Il semble que celui-ci soit plus mineur que les immenses Inconnu du lac ou Rester vertical. Mais que veut dire mineur, se demande-t-on en se souvenant du dernier Moretti, Tre Piani, avec lequel Viens je t’emmène partage la singularité d’être un film de voisins d’immeuble. Restons modestes, j’ai aussi pensé au dernier Podalydès, il y a un côté feelgood movie sur un sujet a priori pas drôle (là, l’obsolescence des quinquas dans la start-up nation, ici, le terrorisme). Pour tout vous dire, j’ai envie de parler de vaudeville 2.0, dans le sens où les situations sont celles du théâtre de boulevard (Ciel, mon mari et autres sempiternels coups de sonnette interrompant la énième tentative de coït du héros), mais d’une part, ces situations opèrent hors-sol, c’est-à-dire non pas au sein d’une société bourgeoise, mais parmi un assemblage hétéroclite de personnages plus ou moins atypiques. D’autre part, elles se heurtent au contexte tragique d’un attentat, générateur d’anxiété et donc de méfiance, et donc de racisme, merci BFMTV.

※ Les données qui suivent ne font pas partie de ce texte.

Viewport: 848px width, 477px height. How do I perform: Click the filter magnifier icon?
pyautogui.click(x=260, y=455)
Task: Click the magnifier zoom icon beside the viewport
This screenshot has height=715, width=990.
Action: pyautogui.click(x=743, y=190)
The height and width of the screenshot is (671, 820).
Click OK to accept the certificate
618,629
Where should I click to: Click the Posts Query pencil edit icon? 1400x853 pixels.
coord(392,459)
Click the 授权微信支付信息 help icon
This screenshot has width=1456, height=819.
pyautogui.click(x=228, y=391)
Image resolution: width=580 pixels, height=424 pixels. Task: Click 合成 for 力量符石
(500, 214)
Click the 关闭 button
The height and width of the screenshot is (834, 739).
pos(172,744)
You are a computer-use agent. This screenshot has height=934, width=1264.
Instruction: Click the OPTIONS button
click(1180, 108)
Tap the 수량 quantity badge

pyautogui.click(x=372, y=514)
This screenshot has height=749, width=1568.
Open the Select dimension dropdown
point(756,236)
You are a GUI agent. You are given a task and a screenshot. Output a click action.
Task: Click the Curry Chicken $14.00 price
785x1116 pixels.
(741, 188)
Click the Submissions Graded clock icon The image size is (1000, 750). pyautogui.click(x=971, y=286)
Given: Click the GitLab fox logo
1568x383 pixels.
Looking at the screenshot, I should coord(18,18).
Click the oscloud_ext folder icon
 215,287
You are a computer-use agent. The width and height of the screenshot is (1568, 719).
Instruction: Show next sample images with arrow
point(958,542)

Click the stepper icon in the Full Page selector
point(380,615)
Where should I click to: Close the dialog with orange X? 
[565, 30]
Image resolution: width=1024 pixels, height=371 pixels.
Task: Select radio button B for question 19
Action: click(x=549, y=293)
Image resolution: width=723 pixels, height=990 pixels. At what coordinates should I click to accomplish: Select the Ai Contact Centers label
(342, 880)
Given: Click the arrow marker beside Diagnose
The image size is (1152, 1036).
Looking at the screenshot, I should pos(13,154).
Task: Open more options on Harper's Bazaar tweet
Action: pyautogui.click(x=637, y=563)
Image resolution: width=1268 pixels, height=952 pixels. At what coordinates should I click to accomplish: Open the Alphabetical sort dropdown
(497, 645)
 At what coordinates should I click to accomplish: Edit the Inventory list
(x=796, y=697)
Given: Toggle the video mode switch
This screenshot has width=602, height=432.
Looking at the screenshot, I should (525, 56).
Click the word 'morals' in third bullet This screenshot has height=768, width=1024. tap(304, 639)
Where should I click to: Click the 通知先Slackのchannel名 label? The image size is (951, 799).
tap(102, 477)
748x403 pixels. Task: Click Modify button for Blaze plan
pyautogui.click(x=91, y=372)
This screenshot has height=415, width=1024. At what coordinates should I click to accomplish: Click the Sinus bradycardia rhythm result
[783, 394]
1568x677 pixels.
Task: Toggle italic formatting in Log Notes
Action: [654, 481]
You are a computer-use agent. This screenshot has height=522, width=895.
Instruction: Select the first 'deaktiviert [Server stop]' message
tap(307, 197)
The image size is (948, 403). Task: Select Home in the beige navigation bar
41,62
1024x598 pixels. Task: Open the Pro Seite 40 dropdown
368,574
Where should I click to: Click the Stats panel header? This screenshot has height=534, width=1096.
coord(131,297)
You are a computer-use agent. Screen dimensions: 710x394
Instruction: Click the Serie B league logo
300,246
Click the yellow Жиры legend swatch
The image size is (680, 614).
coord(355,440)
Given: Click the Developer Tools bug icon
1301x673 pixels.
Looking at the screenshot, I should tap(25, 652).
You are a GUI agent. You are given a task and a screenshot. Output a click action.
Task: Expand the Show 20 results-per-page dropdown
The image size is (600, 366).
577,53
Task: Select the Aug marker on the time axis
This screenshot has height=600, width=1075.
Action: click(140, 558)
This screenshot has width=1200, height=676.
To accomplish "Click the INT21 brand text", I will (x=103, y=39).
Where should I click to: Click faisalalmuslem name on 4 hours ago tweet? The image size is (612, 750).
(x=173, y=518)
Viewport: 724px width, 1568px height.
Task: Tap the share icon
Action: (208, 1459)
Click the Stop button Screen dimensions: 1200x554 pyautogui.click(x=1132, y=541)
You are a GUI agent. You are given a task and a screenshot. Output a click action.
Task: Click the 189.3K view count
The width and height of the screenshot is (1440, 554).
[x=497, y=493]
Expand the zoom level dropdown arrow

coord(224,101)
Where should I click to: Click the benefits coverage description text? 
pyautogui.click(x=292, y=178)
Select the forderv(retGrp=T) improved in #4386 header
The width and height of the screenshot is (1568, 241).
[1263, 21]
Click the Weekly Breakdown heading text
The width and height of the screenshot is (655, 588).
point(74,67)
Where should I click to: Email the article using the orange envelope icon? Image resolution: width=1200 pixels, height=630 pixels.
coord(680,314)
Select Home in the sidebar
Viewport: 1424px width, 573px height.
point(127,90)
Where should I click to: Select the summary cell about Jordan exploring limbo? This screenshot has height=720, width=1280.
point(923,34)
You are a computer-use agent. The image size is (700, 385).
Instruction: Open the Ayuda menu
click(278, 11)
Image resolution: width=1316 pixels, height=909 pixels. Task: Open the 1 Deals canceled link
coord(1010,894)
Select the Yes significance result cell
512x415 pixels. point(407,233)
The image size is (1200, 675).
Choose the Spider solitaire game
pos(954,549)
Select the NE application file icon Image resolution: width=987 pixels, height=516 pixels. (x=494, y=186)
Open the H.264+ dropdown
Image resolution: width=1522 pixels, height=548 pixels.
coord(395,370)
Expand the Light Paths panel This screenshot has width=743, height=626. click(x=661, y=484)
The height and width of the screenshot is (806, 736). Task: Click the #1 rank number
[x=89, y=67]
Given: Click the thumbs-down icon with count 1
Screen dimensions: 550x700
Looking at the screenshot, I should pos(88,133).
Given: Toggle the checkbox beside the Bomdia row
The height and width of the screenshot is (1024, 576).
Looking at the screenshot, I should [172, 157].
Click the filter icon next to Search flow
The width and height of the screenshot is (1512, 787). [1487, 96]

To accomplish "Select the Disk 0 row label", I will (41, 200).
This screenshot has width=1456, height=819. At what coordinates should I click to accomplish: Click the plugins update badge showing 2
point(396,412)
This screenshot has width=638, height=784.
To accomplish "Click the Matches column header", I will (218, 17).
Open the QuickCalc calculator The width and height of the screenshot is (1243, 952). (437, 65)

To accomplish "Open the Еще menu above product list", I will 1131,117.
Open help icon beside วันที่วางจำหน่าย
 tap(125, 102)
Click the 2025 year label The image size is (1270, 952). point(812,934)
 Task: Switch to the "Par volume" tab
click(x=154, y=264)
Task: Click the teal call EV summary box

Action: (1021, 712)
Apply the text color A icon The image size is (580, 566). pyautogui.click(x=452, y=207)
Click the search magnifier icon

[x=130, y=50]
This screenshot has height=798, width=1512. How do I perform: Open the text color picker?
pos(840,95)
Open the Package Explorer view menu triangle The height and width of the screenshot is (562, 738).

Une sorte d’éloge de la diversité, dans le sens où ce sont les tiraillements et les empêchements qui l’accompagnent qui font le prix de la communauté.

Guiraudie était présent à la projection, cependant j’ai trouvé qu’il restait sur la réserve face au public ivryien, lui-même timide. Il a quand même lâché une référence (outre Carpenter, auquel on pense forcément lors d’une scène d’assaut, mais sur le mode de la blague) : les early Almodóvar. Que je ne connais pas, d’ailleurs. Quoi qu’il en soit, il y aurait tant de choses à dire sur le film. Primo, le charme étrange des décors, Clermont-Ferrand, ses tramways et sa statue de Vercingétorix, sa cathédrale, ses immeubles ingrats, ses axes routiers rectilignes, sa banlieue pavillonnaire, et soudain, un hôtel de passe au réceptionniste lynchien. Secundo, le caractère incertain voire changeant des personnages (bon, méchant, hétéro, homo, désirant, désiré, raciste, racisé), auquel répond l’élasticité du récit, qui m’a semblé à la fois très écrit et sans excessive rigueur. Mais ne nous attardons pas, sachez que ça m’a fait beaucoup rire, et c’est là l’essentiel.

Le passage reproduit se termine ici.